Instructions for the task → Rewrite the records below as a numbered list, starting at the very top and stopping after the line that contains "1290x521 pixels. coord(1100,225)". Leave out blank lines.

--- start of Record excerpts ---

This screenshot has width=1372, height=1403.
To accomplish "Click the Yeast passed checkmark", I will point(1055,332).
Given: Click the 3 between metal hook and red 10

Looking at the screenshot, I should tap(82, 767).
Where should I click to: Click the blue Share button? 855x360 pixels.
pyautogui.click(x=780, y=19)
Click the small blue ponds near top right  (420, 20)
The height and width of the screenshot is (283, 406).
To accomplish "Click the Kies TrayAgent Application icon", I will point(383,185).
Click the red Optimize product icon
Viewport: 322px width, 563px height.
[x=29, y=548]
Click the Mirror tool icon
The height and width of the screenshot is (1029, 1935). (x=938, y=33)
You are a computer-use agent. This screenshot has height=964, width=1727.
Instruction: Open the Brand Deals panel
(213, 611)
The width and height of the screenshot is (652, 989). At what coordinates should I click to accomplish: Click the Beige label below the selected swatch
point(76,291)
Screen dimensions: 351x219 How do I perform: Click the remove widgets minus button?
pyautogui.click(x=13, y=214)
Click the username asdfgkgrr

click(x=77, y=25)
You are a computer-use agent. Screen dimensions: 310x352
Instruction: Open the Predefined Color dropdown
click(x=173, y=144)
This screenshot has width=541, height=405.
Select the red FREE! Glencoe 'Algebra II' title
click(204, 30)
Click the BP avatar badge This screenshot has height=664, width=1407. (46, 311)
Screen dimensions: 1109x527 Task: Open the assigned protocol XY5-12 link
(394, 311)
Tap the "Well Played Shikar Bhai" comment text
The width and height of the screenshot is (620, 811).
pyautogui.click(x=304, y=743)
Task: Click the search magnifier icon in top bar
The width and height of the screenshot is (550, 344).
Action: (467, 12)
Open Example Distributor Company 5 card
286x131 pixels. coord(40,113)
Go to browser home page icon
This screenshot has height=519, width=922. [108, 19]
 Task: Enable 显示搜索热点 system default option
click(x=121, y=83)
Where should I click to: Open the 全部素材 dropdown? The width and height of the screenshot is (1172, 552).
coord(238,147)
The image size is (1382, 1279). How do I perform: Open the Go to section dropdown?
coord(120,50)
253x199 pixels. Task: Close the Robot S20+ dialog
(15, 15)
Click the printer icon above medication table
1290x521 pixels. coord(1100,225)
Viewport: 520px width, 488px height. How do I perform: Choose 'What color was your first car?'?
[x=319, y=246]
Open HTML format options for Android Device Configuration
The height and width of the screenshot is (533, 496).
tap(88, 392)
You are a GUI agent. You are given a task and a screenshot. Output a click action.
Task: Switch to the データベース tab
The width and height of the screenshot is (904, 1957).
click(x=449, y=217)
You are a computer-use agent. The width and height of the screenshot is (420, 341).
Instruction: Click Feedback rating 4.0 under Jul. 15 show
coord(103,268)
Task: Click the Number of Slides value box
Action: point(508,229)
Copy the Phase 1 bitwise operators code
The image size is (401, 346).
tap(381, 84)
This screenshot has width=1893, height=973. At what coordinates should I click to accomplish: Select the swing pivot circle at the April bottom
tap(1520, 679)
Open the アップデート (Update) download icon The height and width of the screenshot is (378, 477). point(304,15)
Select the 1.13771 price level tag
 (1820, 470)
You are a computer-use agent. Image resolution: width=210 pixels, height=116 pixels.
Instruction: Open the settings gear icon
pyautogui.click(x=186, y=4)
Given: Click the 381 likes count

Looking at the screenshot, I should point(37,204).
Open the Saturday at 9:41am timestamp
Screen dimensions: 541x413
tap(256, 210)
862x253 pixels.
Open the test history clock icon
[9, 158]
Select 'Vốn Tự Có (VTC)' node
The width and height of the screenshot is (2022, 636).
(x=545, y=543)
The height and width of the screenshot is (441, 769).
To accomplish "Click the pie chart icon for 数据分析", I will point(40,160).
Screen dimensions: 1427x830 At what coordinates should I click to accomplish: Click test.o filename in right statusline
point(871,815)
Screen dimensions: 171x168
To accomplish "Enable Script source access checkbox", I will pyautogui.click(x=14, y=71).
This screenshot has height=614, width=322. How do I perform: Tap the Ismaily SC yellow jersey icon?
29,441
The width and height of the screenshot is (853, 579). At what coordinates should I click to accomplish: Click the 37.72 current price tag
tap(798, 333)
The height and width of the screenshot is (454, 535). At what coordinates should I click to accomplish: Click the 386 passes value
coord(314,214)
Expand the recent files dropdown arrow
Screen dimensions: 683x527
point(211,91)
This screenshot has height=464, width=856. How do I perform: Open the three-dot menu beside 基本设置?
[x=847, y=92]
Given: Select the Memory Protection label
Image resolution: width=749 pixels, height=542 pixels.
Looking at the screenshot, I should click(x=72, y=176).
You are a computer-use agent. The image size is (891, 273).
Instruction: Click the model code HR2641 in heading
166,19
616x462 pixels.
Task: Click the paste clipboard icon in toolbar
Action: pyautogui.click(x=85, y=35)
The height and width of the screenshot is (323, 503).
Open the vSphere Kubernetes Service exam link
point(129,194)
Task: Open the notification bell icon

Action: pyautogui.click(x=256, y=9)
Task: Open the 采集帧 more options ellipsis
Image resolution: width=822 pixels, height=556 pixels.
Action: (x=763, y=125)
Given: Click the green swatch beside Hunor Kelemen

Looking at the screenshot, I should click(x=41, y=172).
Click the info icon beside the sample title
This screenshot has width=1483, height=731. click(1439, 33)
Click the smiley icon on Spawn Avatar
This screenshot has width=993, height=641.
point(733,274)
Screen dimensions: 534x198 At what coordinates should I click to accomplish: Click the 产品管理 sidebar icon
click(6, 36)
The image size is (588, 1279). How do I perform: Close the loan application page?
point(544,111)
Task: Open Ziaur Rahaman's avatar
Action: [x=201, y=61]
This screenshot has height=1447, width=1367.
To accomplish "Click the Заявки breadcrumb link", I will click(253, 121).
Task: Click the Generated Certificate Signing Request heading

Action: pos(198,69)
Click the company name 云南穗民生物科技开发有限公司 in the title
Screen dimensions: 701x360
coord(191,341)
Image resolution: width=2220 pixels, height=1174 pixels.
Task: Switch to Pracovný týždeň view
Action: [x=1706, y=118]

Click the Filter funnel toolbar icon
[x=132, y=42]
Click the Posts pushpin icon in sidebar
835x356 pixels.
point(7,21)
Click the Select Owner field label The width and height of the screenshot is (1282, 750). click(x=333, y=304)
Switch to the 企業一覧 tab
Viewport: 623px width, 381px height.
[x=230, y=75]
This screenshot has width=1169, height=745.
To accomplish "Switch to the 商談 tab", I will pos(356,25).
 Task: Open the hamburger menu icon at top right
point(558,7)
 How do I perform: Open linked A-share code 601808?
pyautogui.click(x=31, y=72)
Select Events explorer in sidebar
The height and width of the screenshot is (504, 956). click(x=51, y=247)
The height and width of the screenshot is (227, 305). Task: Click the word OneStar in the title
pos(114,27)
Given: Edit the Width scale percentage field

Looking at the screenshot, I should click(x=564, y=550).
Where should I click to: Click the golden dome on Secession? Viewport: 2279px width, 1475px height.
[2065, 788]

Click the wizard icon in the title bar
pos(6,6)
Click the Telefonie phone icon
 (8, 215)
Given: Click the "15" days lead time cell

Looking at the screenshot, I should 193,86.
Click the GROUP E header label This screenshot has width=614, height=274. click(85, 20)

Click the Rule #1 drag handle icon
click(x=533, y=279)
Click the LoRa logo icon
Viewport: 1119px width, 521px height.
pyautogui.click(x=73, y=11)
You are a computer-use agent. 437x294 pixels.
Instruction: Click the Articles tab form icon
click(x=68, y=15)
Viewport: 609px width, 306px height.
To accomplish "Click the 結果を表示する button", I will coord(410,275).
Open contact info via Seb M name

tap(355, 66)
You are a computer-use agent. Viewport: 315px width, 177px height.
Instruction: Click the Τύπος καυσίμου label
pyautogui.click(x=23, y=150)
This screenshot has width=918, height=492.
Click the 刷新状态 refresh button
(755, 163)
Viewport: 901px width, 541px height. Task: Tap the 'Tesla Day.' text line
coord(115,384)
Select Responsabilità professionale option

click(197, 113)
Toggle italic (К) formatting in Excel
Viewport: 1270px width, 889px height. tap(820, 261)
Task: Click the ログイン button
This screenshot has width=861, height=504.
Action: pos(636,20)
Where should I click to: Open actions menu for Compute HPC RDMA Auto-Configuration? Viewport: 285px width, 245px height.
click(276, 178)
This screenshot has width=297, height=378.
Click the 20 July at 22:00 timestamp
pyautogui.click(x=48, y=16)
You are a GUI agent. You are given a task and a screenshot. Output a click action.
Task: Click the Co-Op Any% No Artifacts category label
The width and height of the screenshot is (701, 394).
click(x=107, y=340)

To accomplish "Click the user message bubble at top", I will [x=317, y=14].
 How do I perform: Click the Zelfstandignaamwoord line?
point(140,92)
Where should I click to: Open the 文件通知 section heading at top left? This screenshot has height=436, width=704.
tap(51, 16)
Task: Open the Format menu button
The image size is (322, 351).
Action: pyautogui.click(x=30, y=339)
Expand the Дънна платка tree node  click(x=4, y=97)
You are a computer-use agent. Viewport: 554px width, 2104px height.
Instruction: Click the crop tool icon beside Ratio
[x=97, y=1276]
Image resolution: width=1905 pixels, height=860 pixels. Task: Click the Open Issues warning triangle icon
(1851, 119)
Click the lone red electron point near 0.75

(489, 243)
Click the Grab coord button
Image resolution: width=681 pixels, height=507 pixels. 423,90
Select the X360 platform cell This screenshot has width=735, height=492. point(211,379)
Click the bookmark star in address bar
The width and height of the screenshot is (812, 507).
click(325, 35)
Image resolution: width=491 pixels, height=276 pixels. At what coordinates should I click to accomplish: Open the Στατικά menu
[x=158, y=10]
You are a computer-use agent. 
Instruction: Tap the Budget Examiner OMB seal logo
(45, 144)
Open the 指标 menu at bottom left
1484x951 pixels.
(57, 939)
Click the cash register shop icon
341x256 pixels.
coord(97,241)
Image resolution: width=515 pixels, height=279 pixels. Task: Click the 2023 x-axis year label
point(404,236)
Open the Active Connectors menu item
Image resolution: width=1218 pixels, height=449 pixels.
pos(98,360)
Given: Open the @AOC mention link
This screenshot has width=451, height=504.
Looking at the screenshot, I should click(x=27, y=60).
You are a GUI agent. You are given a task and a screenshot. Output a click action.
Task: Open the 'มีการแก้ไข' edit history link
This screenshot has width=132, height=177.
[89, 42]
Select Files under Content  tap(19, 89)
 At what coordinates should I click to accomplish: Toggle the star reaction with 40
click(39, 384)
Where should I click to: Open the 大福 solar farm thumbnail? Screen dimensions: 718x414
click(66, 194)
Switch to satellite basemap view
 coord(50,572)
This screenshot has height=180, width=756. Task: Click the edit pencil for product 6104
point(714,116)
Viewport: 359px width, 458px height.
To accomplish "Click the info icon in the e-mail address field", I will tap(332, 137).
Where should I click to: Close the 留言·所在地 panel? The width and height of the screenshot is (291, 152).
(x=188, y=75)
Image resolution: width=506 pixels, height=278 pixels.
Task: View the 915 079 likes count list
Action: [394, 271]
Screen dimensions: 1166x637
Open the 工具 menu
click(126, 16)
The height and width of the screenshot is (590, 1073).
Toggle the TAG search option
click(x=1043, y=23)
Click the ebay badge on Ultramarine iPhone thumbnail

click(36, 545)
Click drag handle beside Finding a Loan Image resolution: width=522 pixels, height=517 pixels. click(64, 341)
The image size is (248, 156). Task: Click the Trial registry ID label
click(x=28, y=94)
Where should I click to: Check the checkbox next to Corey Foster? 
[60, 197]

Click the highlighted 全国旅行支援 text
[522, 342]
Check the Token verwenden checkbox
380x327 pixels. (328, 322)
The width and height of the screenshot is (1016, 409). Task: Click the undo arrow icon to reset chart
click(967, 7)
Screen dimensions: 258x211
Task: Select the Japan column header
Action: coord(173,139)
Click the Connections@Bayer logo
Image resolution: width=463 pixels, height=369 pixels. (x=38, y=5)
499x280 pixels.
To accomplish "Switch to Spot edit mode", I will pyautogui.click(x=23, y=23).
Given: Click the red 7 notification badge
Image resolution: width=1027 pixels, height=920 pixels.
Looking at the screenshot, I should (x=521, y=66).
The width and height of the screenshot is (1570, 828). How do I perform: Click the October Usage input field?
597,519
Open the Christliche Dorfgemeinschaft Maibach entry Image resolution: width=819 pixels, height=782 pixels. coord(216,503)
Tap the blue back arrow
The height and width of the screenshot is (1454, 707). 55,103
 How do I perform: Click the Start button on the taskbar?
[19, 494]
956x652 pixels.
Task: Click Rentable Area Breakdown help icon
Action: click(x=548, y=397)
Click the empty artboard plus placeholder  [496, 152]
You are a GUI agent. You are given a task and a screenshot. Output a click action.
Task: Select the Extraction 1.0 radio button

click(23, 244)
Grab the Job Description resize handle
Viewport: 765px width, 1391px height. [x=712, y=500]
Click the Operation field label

--- end of Record excerpts ---

Full response →
1. This screenshot has width=1372, height=1403.
2. To accomplish "Click the Yeast passed checkmark", I will point(1055,332).
3. Given: Click the 3 between metal hook and red 10
4. Looking at the screenshot, I should tap(82, 767).
5. Where should I click to: Click the blue Share button? 855x360 pixels.
6. pyautogui.click(x=780, y=19)
7. Click the small blue ponds near top right  (420, 20)
8. The height and width of the screenshot is (283, 406).
9. To accomplish "Click the Kies TrayAgent Application icon", I will point(383,185).
10. Click the red Optimize product icon
11. Viewport: 322px width, 563px height.
12. [x=29, y=548]
13. Click the Mirror tool icon
14. The height and width of the screenshot is (1029, 1935). (x=938, y=33)
15. You are a computer-use agent. This screenshot has height=964, width=1727.
16. Instruction: Open the Brand Deals panel
17. (213, 611)
18. The width and height of the screenshot is (652, 989). At what coordinates should I click to accomplish: Click the Beige label below the selected swatch
19. point(76,291)
20. Screen dimensions: 351x219 How do I perform: Click the remove widgets minus button?
21. pyautogui.click(x=13, y=214)
22. Click the username asdfgkgrr
23. click(x=77, y=25)
24. You are a computer-use agent. Screen dimensions: 310x352
25. Instruction: Open the Predefined Color dropdown
26. click(x=173, y=144)
27. This screenshot has width=541, height=405.
28. Select the red FREE! Glencoe 'Algebra II' title
29. click(204, 30)
30. Click the BP avatar badge This screenshot has height=664, width=1407. (46, 311)
31. Screen dimensions: 1109x527 Task: Open the assigned protocol XY5-12 link
32. (394, 311)
33. Tap the "Well Played Shikar Bhai" comment text
34. The width and height of the screenshot is (620, 811).
35. pyautogui.click(x=304, y=743)
36. Task: Click the search magnifier icon in top bar
37. The width and height of the screenshot is (550, 344).
38. Action: (467, 12)
39. Open Example Distributor Company 5 card
40. 286x131 pixels. coord(40,113)
41. Go to browser home page icon
42. This screenshot has height=519, width=922. [108, 19]
43.  Task: Enable 显示搜索热点 system default option
44. click(x=121, y=83)
45. Where should I click to: Open the 全部素材 dropdown? The width and height of the screenshot is (1172, 552).
46. coord(238,147)
47. The image size is (1382, 1279). How do I perform: Open the Go to section dropdown?
48. coord(120,50)
49. 253x199 pixels. Task: Close the Robot S20+ dialog
50. (15, 15)
51. Click the printer icon above medication table
52. 1290x521 pixels. coord(1100,225)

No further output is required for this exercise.